→ **Given request a**:
Within the entries, take the lines from the one containing "The image size is (1024, 699)." through the one containing "Select the Rudolph" and replace "Viewport" with "Window". Return only those lines, with nothing else changed.

→ **Reading passage**:
Taxes

Where Do You Put Union Dues on Your Taxes?

Are your union dues tax-deductible? Explore the federal suspension (2018-2025), state differences, and reporting methods for employees vs. contractors.

Union dues represent a common expense for millions of US employees, yet their treatment on federal tax returns is a source of widespread confusion. The deductibility of these payments has been fundamentally altered by recent legislative action, creating a significant deviation from long-standing tax preparation practices. Taxpayers who previously claimed this expense are often unaware that the rules governing their ability to reduce taxable income have changed dramatically.

Understanding the current landscape requires separating federal law from state law and acknowledging the key exceptions for certain taxpayer classifications. The most direct answer for the majority of W-2 employees is that union dues are not currently deductible on their federal return.

The Suspension of the Federal Deduction (2018-2025)

For the average employee, union dues are categorized by the Internal Revenue Service (IRS) as an “unreimbursed employee business expense.” This classification also includes professional society dues, uniforms, and certain work-related travel costs not covered by the employer. Prior to 2018, these expenses were conditionally deductible as an itemized deduction on Schedule A (Itemized Deductions).

The Tax Cuts and Jobs Act (TCJA) of 2017 enacted a temporary suspension of all miscellaneous itemized deductions subject to the two-percent floor. This suspension, codified under Internal Revenue Code Section 67, took effect for tax years beginning January 1, 2018. The law specifically disallowed the deduction of unreimbursed employee business expenses, including union dues, for the vast majority of taxpayers.

The suspension period is legislatively defined to cover tax years 2018 through 2025. During this time, a standard employee who pays union dues cannot claim any part of that expense on their federal Form 1040. This remains true regardless of whether the taxpayer itemizes deductions or takes the standard deduction.

The only exceptions at the federal level are for specific statutory employee groups who must still use Form 2106 to calculate their expenses. These groups include certain Armed Forces reservists, qualified performing artists, and fee-basis state or local government officials. For these limited categories, the expense is deducted as an adjustment to gross income on Schedule 1 of Form 1040, thereby bypassing the itemized deduction suspension.

For all other employees, the federal deductibility of union dues is zero until the suspension is scheduled to expire. The TCJA provisions are currently set to sunset after the 2025 tax year. This means that without further Congressional action, the deduction is scheduled to revert to its pre-2018 status for the 2026 tax year.

State Income Tax Deductions

While federal law prohibits the deduction of union dues for most employees, several states have not adopted this federal change. State tax laws often “decouple” from the federal TCJA provisions regarding itemized deductions. This means a taxpayer may be unable to claim the deduction federally but can still claim it on their state income tax return.

The ability to deduct union dues at the state level depends entirely on whether the state’s tax code recognizes the deduction for unreimbursed employee business expenses. States such as California, Hawaii, Minnesota, New York, and Pennsylvania are known to still allow this type of expense. For residents of these states, union dues may be claimed if the taxpayer elects to itemize deductions on their state return.

→ **Given request b**:
List every state that the passage on union dues names as still allowing the deduction of unreimbursed employee business expenses.

→ **Information shown**:
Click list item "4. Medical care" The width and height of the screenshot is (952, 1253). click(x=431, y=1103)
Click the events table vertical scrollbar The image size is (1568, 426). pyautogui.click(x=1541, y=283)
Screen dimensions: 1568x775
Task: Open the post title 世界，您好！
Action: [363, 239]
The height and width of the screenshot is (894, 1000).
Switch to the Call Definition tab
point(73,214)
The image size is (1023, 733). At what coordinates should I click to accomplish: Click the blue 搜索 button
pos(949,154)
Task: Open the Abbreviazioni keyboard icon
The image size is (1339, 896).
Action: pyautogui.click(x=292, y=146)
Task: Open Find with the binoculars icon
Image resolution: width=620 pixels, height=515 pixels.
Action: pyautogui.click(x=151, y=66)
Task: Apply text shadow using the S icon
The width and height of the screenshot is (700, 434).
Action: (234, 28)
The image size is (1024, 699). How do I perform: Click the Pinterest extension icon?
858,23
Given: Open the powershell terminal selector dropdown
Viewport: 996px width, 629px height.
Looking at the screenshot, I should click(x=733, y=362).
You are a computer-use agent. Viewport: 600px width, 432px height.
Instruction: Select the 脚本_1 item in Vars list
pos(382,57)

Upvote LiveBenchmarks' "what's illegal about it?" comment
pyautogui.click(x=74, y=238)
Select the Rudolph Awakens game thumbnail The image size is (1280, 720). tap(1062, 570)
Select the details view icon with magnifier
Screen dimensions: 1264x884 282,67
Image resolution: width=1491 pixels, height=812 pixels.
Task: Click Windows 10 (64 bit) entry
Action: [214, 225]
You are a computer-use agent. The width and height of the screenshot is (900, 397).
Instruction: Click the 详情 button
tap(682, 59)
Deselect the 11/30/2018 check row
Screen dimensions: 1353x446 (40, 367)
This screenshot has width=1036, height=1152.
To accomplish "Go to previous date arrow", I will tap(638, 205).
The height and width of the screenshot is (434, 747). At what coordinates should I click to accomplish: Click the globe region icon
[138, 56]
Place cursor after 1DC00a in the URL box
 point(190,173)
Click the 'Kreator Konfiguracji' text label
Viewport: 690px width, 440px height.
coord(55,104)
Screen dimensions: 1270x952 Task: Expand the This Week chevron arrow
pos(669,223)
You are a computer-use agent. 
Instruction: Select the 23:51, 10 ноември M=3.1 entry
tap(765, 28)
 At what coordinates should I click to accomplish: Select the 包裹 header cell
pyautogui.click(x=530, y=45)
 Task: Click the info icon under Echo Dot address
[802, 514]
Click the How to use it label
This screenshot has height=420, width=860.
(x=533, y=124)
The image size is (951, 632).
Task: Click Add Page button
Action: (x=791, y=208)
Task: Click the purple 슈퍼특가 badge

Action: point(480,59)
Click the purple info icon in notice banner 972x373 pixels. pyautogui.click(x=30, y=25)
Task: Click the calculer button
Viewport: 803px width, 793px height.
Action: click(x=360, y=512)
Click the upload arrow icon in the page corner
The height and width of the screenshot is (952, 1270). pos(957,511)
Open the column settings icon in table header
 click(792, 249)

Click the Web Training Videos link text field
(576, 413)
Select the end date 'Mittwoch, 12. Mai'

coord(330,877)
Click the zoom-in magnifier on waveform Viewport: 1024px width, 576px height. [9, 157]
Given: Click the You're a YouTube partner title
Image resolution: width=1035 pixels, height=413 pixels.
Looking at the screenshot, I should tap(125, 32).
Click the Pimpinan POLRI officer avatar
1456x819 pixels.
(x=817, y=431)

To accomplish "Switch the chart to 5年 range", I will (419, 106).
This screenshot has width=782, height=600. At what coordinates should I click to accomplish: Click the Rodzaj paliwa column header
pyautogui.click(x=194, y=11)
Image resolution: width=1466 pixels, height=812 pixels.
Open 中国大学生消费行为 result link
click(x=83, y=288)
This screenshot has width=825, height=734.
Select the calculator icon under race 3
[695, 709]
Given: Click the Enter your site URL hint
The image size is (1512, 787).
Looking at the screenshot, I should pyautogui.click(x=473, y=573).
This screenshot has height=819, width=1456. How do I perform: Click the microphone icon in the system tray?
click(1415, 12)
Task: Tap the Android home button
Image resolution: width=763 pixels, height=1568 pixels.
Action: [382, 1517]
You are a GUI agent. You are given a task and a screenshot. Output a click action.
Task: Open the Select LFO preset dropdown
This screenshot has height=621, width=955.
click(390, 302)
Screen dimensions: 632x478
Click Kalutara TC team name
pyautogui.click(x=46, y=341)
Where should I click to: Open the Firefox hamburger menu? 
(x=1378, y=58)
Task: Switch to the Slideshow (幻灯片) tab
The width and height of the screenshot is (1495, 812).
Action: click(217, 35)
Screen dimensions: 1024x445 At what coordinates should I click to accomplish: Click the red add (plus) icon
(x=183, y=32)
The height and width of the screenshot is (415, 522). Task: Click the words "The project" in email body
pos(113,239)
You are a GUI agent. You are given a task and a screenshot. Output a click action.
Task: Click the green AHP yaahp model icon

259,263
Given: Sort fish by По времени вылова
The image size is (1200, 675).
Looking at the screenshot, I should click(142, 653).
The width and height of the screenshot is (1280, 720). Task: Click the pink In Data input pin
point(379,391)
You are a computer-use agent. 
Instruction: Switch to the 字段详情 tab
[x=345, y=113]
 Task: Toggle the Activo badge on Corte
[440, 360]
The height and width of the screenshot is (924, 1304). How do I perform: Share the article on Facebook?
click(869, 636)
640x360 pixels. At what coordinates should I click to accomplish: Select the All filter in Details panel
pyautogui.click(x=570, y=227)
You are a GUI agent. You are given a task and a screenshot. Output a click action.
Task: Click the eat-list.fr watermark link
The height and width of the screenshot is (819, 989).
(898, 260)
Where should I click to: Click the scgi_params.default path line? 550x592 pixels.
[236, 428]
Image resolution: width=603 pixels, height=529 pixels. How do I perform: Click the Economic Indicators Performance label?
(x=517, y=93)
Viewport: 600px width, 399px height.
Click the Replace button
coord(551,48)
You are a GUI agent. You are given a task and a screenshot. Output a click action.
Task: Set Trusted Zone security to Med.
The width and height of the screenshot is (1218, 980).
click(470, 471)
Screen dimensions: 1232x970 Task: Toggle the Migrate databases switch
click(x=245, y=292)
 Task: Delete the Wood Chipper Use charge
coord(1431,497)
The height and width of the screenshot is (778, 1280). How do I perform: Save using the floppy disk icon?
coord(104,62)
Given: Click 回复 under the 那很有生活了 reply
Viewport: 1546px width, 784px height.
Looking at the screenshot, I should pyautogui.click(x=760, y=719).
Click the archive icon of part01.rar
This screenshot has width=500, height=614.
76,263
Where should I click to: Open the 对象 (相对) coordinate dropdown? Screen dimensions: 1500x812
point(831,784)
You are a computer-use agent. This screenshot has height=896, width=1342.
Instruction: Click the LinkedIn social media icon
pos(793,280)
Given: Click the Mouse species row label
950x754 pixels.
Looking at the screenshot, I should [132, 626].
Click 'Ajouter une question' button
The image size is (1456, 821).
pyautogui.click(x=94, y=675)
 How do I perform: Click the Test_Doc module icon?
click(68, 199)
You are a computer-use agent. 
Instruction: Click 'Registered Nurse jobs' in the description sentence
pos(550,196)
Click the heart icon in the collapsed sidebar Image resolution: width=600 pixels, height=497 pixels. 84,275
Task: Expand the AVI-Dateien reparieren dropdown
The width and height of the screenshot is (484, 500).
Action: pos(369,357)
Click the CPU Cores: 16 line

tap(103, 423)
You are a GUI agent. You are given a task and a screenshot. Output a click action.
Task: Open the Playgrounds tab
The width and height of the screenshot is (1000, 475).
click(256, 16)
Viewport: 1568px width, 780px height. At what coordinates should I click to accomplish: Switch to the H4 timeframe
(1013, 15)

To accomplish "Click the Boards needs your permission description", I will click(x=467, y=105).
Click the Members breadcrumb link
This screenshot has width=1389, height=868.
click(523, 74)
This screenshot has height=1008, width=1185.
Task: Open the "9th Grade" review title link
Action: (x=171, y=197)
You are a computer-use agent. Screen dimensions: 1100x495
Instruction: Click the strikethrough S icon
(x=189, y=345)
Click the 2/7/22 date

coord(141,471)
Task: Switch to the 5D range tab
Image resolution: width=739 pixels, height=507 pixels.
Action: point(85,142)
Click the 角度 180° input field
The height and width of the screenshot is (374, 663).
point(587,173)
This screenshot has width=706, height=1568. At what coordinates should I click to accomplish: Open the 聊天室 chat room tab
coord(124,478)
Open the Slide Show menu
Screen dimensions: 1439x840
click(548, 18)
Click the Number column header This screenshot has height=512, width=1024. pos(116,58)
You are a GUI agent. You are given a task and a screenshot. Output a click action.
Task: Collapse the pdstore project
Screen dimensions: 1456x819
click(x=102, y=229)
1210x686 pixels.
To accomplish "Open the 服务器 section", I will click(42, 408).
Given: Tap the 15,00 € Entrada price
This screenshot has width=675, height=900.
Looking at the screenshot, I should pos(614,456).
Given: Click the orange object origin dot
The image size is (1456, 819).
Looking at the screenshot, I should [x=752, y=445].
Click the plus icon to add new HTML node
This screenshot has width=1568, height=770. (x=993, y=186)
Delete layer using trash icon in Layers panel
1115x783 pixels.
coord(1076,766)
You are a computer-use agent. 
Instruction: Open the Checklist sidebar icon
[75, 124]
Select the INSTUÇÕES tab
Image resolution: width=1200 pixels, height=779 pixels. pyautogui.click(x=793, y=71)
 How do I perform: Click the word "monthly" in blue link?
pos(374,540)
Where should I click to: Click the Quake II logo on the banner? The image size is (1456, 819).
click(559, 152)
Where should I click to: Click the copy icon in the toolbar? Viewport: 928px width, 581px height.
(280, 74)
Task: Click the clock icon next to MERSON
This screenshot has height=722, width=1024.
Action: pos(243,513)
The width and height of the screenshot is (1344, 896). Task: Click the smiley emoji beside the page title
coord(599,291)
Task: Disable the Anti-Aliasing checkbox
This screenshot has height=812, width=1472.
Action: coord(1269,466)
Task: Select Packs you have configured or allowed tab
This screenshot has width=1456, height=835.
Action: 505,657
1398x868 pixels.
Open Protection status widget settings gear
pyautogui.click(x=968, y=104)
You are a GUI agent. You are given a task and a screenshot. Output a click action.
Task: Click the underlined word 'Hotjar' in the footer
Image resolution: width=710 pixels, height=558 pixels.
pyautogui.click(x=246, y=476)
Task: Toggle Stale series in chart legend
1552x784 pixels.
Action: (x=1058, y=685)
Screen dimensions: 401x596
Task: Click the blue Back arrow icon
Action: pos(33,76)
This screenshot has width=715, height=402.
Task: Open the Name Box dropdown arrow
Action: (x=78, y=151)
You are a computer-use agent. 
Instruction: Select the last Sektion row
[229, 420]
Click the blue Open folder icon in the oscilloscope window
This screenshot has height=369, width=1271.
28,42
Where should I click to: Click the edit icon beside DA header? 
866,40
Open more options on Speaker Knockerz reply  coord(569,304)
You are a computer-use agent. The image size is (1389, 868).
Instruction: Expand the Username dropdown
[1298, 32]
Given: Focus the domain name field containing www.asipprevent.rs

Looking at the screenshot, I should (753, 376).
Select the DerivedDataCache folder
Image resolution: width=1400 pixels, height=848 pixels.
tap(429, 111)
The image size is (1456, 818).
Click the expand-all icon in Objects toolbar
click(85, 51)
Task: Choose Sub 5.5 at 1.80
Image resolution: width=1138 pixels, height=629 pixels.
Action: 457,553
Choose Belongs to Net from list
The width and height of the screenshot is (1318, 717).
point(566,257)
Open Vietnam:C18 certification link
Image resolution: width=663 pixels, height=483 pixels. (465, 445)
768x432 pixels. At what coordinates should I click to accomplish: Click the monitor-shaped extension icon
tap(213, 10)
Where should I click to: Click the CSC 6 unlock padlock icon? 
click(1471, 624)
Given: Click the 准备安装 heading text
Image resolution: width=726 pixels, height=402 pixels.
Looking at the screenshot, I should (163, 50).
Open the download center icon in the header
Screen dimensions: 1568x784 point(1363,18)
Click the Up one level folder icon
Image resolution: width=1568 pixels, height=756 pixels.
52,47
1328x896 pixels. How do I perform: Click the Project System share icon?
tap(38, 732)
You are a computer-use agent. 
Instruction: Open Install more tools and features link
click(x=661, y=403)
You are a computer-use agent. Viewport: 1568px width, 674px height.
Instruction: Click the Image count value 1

→ **Task solution a**:
The image size is (1024, 699). How do I perform: Click the Pinterest extension icon?
858,23
Given: Open the powershell terminal selector dropdown
Window: 996px width, 629px height.
Looking at the screenshot, I should click(x=733, y=362).
You are a computer-use agent. Window: 600px width, 432px height.
Instruction: Select the 脚本_1 item in Vars list
pos(382,57)

Upvote LiveBenchmarks' "what's illegal about it?" comment
pyautogui.click(x=74, y=238)
Select the Rudolph Awakens game thumbnail The image size is (1280, 720). tap(1062, 570)

→ **Task solution b**:
California, Hawaii, Minnesota, New York, Pennsylvania